I think it's a fine example since the decomposed version clearly exists and can ...

wumpus · on May 7, 2017

This (different forms and no automatic normalization) is a "feature" of Unicode. It would be wrong of Python to try to cover it up.

kzrdude · on May 7, 2017

Yes, so it's wrong for anyone to pretend len() or even indexing of a str is about characters, it's about codepoints of the string.

wruza · on May 8, 2017

IMO, len("") should raise OperationHasNoCommonSenseTodayException, just to not confuse unicode newbies. Modern text is not an array, it is a format, a complex format. Zero-width, double-width monotypes, combining, direction marks, normalization, etc. Almost no one wants to know about codepoint details when working with "just input strings", and those who want may use special namespaces for that. There is no point in making len() an alias for unicode.volatile_number_of_distinct_code_points().
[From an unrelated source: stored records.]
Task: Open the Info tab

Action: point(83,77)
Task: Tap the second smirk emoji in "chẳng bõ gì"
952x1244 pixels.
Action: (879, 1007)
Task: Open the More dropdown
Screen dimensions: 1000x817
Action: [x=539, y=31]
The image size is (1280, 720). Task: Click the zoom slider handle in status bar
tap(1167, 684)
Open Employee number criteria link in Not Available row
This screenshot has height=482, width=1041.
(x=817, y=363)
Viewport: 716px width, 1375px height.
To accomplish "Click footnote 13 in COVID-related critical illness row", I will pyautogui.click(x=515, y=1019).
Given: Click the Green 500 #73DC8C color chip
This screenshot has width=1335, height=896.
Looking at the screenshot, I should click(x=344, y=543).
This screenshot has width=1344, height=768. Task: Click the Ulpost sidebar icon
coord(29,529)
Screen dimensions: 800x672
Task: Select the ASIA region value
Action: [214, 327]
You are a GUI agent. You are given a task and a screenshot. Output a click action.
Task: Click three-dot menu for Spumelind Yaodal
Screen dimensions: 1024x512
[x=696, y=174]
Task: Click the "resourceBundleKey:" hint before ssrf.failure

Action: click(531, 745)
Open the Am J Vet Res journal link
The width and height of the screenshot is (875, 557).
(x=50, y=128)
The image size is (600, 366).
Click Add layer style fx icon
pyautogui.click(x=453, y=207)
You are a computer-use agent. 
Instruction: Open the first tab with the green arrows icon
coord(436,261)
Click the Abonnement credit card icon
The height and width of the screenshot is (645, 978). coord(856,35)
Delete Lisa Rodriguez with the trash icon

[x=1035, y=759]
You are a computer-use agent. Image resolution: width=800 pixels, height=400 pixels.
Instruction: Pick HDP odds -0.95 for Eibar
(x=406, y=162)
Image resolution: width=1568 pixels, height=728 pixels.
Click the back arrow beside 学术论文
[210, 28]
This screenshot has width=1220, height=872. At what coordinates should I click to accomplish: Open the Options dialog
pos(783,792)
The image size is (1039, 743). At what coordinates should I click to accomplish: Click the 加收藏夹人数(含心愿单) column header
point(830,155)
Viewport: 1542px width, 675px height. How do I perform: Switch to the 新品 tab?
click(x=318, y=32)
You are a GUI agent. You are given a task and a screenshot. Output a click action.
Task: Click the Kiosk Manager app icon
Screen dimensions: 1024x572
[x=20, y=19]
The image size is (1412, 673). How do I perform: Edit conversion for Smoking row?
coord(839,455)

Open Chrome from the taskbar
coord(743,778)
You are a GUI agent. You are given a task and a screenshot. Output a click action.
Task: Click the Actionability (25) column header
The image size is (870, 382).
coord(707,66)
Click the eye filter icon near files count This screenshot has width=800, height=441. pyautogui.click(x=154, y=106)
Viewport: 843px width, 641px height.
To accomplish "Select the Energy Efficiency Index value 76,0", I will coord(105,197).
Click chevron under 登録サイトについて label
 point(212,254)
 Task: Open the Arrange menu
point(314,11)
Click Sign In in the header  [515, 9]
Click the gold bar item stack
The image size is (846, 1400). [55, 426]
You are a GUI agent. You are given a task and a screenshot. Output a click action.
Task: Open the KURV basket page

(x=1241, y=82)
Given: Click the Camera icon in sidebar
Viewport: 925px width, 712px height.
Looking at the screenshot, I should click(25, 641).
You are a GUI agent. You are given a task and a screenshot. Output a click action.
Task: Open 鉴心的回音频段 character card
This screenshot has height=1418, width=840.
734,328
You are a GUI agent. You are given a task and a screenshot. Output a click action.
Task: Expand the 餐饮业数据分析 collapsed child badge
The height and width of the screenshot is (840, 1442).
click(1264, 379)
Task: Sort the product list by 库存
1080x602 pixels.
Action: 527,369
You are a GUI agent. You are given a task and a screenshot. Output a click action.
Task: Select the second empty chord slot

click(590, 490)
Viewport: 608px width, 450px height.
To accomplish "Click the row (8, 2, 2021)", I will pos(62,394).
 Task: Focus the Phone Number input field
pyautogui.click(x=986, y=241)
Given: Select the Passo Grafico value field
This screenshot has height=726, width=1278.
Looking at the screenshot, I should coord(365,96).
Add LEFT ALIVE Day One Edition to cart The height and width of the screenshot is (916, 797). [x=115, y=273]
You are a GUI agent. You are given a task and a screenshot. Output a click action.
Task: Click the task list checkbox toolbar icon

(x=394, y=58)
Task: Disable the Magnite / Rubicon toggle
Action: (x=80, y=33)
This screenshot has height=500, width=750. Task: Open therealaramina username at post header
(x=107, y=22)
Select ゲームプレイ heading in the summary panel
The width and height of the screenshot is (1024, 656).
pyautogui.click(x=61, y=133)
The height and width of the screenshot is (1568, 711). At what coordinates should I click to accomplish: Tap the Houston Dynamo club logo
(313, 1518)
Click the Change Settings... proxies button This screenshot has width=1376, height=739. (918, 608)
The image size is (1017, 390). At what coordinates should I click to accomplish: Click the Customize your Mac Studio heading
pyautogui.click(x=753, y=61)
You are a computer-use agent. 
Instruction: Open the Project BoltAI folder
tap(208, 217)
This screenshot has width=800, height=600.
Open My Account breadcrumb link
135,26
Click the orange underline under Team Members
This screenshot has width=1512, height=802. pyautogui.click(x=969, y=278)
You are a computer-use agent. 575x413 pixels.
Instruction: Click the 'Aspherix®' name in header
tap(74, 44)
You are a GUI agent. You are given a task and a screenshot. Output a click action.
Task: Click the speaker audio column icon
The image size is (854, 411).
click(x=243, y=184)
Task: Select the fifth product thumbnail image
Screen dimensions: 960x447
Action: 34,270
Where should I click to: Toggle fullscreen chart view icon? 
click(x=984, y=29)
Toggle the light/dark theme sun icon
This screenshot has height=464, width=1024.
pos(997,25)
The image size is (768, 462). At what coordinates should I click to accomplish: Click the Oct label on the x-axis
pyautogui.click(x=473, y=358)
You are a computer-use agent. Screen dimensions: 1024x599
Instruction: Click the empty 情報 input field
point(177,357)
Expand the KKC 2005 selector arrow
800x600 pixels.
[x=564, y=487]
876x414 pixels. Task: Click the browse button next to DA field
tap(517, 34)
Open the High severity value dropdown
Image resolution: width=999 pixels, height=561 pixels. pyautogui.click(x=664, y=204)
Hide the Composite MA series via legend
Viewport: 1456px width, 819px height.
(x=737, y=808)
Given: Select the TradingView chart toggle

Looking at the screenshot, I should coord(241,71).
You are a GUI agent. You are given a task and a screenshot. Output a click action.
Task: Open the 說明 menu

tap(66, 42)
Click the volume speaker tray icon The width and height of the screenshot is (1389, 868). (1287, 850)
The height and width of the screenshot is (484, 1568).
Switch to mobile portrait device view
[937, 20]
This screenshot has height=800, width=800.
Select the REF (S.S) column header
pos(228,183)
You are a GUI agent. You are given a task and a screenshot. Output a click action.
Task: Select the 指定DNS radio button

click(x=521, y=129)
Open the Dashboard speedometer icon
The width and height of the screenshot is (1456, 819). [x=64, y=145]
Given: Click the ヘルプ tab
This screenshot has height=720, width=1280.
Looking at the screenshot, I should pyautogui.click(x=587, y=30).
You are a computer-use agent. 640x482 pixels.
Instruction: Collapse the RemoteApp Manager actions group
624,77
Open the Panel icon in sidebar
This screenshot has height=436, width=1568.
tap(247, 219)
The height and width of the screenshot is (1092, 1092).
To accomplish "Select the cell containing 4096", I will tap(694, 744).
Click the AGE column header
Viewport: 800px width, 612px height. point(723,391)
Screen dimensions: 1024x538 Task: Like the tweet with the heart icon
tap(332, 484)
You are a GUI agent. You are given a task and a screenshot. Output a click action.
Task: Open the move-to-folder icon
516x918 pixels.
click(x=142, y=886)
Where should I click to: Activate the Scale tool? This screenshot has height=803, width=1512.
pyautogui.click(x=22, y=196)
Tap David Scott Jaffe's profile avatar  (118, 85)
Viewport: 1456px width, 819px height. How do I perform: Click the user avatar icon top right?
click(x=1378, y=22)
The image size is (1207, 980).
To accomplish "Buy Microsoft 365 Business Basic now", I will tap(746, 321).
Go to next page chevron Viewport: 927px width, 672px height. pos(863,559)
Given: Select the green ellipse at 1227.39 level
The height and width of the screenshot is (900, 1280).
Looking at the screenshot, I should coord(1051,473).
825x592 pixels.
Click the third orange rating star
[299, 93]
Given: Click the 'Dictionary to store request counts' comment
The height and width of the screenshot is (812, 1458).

visually_empty(s) is okay, len(s) is probably not.

mrout · on May 8, 2017

They're all valid measurements. The length of a string could be measured in bytes (which doesn't require you to know the encoding), code points (which doesn't require huge Unicode grapheme clustering tables), grapheme clusters (which doesn't require a font) or even pixels (which does require a font).

int_19h · on May 8, 2017

The best thing a language (or library) can do is to not bless any single one of these as the default. Strings shouldn't have a length at all. They should provide properties/methods/accessors like byte_count, codepoint_count, grapheme_count etc. Make the user of the API think every time they're asking for a length of the string - which one do they actually need? Which one is the best for whatever they're trying to do?

wumpus · on May 8, 2017

Can you name a single language that does that? I can't think of one.

int_19h · on May 8, 2017

None of the mainstream ones that I can think of. Which is really unfortunate, not the least because the defaults are all over the place - usually it's either bytes (when strings are UTF-8) or code units (when strings are UTF-16 - note, code units, not code points, so surrogate pairs count as 2!). Occasionally it's genuine code points, as in Python. Which, I think, goes to show why it's such a mess.

mrout · on May 8, 2017

I think that if you treat strings as just lists[0] of UTF-8 code units, and code points, grapheme clusters, etc. are just views/adapters of those bytes, you're probably going to benefit the most.

[0]: When I say 'lists', I mean whatever the standard idea of a sequence of things is in the language. For C that's the array, or maybe the pointer+length pair. For Go it's a slice. For Rust, an iterator perhaps? For Python, it's a list.